§ TASK TO CARRY OUT
What is the number of lines in the data below that contain "group"? Reply with the number only.

[[ SUPPLIED DATA open ]]

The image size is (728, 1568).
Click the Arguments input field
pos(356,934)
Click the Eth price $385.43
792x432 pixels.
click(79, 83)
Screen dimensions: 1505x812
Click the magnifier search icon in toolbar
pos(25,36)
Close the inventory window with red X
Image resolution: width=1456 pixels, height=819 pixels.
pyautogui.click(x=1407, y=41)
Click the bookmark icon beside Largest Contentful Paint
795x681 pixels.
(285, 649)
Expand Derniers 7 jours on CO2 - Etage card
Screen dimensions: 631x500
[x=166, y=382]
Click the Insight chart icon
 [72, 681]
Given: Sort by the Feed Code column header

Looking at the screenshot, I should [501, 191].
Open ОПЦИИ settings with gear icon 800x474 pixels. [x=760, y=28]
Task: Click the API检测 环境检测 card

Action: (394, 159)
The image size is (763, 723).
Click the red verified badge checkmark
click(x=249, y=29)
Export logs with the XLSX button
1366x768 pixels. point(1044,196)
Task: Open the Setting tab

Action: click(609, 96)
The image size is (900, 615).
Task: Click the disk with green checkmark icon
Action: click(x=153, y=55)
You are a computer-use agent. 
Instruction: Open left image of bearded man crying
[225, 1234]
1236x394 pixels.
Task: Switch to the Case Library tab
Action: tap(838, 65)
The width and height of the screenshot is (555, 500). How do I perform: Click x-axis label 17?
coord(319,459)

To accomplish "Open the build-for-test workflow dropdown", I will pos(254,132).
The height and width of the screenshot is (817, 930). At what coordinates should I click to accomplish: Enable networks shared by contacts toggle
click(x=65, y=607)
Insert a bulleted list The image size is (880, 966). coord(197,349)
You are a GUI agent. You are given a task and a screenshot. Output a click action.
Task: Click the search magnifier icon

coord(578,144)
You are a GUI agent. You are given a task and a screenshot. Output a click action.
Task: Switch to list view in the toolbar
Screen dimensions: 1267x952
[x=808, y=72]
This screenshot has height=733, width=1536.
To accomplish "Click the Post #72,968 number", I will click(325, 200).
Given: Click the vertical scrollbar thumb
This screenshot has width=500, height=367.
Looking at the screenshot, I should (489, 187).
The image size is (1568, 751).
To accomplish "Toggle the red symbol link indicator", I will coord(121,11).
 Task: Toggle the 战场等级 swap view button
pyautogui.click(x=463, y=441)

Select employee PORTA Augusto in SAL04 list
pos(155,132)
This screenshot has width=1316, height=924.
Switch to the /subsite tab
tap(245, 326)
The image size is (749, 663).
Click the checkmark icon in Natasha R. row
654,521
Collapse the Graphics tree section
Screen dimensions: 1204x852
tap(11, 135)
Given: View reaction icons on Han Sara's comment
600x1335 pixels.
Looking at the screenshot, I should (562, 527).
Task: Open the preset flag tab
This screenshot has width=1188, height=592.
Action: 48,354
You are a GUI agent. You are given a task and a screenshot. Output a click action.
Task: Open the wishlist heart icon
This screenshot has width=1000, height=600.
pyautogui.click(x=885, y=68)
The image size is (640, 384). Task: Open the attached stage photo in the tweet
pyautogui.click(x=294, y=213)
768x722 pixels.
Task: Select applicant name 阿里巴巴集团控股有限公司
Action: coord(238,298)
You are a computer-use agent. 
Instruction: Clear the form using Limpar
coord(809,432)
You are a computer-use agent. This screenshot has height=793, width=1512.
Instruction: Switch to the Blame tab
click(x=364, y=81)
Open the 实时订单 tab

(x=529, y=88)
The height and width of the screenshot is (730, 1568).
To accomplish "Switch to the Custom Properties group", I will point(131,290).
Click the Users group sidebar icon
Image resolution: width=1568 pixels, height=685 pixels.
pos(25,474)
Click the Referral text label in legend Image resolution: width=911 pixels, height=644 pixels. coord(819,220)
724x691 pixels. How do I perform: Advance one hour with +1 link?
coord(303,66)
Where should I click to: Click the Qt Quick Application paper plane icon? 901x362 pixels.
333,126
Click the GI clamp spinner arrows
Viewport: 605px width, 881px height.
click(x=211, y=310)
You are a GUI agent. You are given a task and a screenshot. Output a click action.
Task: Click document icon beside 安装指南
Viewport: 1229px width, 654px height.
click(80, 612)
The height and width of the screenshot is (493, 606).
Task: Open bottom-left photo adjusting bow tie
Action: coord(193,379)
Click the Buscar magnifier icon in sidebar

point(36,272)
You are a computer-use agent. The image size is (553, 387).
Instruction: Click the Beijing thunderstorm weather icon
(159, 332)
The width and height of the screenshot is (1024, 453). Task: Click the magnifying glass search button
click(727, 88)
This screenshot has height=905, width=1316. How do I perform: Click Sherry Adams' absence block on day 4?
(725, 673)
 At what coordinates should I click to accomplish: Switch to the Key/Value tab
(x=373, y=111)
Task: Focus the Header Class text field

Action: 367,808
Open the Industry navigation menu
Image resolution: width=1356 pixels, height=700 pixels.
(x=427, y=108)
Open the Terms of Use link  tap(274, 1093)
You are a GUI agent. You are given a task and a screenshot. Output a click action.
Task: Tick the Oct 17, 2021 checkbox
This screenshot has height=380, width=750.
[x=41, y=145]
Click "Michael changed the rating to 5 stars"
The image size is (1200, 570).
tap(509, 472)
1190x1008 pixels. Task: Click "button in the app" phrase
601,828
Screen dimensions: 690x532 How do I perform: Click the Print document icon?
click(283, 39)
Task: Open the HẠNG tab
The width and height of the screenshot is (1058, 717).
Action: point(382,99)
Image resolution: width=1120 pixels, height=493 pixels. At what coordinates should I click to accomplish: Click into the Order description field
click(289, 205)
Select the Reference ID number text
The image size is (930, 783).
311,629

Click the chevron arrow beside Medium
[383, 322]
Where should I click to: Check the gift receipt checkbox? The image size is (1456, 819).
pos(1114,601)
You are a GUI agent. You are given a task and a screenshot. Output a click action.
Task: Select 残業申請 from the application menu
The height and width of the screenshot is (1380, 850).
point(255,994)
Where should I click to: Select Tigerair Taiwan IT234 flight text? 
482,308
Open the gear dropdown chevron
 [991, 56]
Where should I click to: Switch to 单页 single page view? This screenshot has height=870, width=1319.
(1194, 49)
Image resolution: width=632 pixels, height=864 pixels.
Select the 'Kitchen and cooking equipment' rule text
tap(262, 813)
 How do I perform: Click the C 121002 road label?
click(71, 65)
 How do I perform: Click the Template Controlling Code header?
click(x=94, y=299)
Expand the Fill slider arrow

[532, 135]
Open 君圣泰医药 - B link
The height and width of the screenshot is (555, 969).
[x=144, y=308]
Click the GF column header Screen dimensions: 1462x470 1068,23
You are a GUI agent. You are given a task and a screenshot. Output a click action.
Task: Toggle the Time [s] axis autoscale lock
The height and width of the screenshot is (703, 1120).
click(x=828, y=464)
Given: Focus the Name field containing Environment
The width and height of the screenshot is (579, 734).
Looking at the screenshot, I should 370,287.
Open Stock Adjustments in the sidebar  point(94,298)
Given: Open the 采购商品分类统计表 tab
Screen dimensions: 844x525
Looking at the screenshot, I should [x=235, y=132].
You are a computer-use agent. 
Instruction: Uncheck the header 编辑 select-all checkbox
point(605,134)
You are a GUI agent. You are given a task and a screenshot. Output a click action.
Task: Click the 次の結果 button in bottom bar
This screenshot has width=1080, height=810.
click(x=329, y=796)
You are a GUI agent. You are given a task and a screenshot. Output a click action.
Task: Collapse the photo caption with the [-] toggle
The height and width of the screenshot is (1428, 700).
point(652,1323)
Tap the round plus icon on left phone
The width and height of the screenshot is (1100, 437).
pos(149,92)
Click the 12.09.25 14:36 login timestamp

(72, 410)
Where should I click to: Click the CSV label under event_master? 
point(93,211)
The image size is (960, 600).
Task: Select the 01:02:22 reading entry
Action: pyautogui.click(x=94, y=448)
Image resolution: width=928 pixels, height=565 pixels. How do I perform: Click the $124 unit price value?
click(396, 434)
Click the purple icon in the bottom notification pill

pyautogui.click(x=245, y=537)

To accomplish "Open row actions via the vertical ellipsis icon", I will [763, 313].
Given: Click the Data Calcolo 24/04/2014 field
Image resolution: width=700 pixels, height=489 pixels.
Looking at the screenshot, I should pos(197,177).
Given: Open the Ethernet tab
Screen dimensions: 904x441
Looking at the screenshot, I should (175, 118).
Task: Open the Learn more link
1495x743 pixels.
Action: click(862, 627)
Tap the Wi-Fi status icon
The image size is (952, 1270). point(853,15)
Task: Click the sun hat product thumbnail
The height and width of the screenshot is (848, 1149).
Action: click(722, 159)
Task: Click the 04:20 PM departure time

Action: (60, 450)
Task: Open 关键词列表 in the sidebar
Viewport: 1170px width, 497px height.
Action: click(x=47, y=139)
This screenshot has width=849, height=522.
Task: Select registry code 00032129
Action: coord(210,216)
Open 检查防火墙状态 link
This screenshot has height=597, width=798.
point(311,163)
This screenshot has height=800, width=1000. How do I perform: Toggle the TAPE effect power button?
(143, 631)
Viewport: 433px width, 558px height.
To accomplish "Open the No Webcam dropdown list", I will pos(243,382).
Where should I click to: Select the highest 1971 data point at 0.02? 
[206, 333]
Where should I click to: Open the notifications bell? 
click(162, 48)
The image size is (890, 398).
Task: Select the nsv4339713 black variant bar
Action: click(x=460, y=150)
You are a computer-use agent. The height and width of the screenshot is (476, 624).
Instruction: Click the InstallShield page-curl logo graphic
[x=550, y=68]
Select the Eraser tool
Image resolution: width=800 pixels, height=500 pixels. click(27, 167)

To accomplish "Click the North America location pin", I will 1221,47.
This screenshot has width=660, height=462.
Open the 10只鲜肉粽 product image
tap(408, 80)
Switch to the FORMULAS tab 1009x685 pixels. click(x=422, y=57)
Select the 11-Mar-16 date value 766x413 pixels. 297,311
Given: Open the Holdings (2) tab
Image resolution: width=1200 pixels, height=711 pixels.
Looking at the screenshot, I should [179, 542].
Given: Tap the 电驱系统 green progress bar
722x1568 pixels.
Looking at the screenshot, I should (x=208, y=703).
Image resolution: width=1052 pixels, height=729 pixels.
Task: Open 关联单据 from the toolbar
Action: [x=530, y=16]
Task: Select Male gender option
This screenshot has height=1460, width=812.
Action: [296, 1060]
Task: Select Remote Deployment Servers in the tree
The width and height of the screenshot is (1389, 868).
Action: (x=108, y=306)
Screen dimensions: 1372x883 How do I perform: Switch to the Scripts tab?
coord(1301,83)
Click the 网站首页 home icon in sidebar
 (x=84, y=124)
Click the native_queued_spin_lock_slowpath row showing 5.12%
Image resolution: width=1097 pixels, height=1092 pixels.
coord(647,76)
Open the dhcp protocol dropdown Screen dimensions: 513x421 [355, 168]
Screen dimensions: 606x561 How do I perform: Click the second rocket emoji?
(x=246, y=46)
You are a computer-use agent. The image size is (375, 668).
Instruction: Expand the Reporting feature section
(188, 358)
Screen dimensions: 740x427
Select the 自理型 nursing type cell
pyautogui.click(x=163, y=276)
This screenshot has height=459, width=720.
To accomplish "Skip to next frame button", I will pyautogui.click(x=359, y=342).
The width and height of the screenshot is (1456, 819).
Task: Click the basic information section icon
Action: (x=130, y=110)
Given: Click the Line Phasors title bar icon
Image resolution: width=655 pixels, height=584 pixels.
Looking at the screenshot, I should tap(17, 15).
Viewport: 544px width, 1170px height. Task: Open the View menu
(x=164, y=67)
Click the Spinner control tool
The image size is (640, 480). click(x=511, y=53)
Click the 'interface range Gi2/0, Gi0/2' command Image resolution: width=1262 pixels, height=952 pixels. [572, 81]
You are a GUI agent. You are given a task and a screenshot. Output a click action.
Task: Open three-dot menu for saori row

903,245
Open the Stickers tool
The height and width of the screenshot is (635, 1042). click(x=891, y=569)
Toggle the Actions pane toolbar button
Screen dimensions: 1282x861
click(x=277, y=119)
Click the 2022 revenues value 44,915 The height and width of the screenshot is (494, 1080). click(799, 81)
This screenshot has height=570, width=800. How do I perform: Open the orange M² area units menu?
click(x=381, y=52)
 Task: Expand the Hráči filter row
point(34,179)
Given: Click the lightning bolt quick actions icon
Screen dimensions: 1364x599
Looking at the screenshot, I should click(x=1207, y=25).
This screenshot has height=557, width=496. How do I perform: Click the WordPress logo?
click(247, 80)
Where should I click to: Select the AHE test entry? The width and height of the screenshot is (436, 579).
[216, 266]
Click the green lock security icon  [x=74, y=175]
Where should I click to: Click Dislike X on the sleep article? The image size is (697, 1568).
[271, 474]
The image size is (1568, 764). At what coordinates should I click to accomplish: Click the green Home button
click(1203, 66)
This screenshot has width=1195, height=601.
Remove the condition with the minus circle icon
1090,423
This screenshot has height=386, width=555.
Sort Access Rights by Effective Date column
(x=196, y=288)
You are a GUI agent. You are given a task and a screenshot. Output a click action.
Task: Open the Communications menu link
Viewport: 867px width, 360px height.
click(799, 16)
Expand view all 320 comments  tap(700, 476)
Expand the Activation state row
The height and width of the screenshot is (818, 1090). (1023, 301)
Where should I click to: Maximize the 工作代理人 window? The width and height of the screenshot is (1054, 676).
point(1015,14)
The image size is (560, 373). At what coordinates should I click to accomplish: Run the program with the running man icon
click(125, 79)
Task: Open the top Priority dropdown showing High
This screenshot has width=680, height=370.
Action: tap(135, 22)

[[ SUPPLIED DATA closed ]]

§ EXERCISE ANSWER
2